Ловушка горше смерти - Климова Светлана - Страница 41
- Предыдущая
- 41/85
- Следующая
Сон утомил ее, голова была ватной, все мышцы ныли, как после непосильной работы. Отшвырнув легкое одеяло, которым была укрыта, Лина пробежала босиком в ванную и открыла кран. В ожидании, когда вода стечет и согреется, прошла на кухню.
Манечка отсутствовала: она уходила на службу довольно рано. На плите, закутанная в полотенце, ждала неизменная овсянка, и вместе с голодным спазмом Лина проглотила комок привычного отвращения. Хлеб задохнулся в плотно закрытой хлебнице и пах теплой плесенью, а в чайнике плюхалась чуть желтоватая спитая водица, отдающая березовым листом. Сложив руки на груди и прислонившись к косяку окна, Лина некоторое время разглядывала ржавые ряды гаражей за стеклом, мусорную землю между ними, покрытую радужными пятнами масла, бурые островки погибающей травы. После этого она вернулась в ванную, встала под едва теплые струи душа и, мелко дрожа и втягивая воздух сквозь сжатые зубы, постояла так минут пять. Затем с силой растерлась жестким, как фанера, полотенцем, набросила халат и снова отправилась на кухню, по пути заглянув в холодильник, где, кроме маргарина и до сапфировой синевы промороженного куренка, ничего не имелось.

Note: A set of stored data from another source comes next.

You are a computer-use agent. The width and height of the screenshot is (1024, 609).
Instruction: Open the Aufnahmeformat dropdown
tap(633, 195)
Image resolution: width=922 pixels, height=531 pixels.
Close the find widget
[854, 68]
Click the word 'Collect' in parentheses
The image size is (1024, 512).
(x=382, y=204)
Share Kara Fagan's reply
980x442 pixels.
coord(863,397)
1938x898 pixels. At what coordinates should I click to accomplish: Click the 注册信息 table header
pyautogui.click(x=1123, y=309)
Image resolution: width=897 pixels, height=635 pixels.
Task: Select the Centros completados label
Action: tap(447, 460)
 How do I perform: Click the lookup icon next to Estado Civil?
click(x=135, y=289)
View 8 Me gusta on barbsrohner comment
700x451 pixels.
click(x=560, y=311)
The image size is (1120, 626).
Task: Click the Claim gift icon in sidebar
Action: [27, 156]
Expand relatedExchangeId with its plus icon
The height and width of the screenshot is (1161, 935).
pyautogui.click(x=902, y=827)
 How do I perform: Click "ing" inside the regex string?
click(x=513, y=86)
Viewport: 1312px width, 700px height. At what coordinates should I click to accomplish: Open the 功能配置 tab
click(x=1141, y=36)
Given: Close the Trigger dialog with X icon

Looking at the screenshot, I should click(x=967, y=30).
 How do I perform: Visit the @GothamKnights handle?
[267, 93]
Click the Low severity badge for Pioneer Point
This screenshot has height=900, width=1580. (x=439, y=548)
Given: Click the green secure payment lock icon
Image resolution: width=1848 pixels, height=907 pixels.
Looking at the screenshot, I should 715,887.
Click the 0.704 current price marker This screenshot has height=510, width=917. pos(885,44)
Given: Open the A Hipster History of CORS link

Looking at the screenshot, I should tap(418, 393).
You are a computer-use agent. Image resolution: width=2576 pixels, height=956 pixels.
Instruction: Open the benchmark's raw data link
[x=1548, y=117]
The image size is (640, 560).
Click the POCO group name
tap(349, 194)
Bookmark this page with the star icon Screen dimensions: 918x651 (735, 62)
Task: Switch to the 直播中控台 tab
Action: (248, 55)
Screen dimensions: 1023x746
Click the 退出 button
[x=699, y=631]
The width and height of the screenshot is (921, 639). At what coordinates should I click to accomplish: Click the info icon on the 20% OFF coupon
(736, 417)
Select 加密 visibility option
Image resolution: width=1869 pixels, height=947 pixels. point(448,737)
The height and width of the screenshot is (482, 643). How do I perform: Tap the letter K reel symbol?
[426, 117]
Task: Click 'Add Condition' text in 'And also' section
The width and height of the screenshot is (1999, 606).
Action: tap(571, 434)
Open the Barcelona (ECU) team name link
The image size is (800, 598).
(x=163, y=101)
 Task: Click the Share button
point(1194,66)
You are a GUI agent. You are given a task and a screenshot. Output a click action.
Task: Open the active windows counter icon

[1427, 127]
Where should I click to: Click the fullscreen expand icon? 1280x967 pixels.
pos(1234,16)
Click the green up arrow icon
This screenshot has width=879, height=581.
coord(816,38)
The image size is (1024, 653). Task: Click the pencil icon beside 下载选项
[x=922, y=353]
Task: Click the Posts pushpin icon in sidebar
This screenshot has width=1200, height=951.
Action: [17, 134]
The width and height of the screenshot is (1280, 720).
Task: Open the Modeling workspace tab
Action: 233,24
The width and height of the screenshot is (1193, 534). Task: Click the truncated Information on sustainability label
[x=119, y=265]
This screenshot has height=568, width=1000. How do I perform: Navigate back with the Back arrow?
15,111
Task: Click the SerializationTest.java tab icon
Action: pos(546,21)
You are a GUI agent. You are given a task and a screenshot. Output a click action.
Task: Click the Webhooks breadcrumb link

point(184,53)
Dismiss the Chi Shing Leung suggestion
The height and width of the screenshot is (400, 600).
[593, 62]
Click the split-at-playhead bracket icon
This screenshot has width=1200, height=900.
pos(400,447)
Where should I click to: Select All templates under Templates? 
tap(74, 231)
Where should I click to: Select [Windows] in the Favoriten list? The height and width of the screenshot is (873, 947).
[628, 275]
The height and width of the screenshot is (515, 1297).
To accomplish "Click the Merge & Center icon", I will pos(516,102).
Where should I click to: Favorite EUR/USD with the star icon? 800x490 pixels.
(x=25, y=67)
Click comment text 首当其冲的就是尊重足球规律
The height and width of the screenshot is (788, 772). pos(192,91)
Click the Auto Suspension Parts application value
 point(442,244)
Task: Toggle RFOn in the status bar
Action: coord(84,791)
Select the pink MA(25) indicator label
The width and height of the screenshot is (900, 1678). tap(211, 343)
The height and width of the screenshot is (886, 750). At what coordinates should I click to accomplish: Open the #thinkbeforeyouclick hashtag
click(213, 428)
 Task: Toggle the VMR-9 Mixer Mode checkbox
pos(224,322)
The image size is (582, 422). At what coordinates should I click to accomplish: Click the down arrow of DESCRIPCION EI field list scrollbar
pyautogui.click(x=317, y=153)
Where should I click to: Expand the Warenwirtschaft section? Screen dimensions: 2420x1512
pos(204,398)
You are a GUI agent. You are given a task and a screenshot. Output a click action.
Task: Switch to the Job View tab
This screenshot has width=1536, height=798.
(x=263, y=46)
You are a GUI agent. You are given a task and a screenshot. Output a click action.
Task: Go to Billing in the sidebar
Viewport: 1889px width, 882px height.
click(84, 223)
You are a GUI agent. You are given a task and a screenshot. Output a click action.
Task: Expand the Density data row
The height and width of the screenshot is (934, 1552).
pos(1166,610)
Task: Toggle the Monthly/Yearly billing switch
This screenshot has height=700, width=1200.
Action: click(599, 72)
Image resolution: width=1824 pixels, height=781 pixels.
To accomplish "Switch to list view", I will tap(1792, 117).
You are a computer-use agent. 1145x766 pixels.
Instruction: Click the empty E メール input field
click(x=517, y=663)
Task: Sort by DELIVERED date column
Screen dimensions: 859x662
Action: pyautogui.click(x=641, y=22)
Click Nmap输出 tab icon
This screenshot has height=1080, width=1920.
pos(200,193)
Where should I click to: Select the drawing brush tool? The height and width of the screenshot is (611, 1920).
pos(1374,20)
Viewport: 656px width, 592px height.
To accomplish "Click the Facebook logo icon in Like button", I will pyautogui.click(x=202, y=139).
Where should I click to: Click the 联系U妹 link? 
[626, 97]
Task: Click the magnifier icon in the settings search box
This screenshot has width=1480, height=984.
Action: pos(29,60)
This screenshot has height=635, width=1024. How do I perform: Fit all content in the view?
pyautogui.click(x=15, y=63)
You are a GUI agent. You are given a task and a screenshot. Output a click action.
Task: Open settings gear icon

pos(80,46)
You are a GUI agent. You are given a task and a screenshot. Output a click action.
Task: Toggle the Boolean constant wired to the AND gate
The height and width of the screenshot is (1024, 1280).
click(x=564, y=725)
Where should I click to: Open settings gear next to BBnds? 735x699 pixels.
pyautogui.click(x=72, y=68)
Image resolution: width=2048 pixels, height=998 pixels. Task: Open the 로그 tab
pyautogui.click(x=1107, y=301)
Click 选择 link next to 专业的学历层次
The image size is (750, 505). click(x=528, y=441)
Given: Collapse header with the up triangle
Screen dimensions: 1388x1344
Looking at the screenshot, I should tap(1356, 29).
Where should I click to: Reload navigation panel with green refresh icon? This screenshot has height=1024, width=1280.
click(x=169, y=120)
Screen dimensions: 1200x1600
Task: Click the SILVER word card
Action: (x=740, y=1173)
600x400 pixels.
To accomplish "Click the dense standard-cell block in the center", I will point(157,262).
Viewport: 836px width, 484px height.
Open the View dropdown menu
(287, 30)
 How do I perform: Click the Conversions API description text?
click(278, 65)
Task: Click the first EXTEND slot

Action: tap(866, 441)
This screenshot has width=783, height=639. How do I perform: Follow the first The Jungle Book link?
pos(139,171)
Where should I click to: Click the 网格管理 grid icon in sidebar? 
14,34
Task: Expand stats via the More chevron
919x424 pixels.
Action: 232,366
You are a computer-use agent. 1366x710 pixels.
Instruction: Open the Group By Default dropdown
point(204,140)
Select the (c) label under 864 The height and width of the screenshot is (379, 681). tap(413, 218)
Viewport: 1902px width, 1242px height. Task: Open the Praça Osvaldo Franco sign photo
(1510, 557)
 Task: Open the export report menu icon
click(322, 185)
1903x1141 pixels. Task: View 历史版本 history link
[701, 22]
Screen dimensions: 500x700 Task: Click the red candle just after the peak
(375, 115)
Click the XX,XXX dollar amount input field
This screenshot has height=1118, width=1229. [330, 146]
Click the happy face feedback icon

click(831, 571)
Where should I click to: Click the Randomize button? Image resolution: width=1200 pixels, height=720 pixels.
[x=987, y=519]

С трудом заставив себя съесть несколько ложек овсянки и запив их жидким чаем, в который она положила четыре куска сахару, Лина бездумно посидела еще пару минут, глядя на непогашенную горелку плиты, В призрачной голубизне ее шумящей короны мелькали язычки чистой изумрудной зелени. Странным образом все, что ее окружало, все эти мелкие предметы, призванные подчеркивать устойчивость и прочность их с Манечкой жизни, — пластмассовая вазочка для цветов, пестрые прихватки для кастрюль, банка от апельсинового сока, служащая вместилищем горелых спичек, треснувшие фаянсовые чашки «на каждый день», все они казались чужими и никчемными.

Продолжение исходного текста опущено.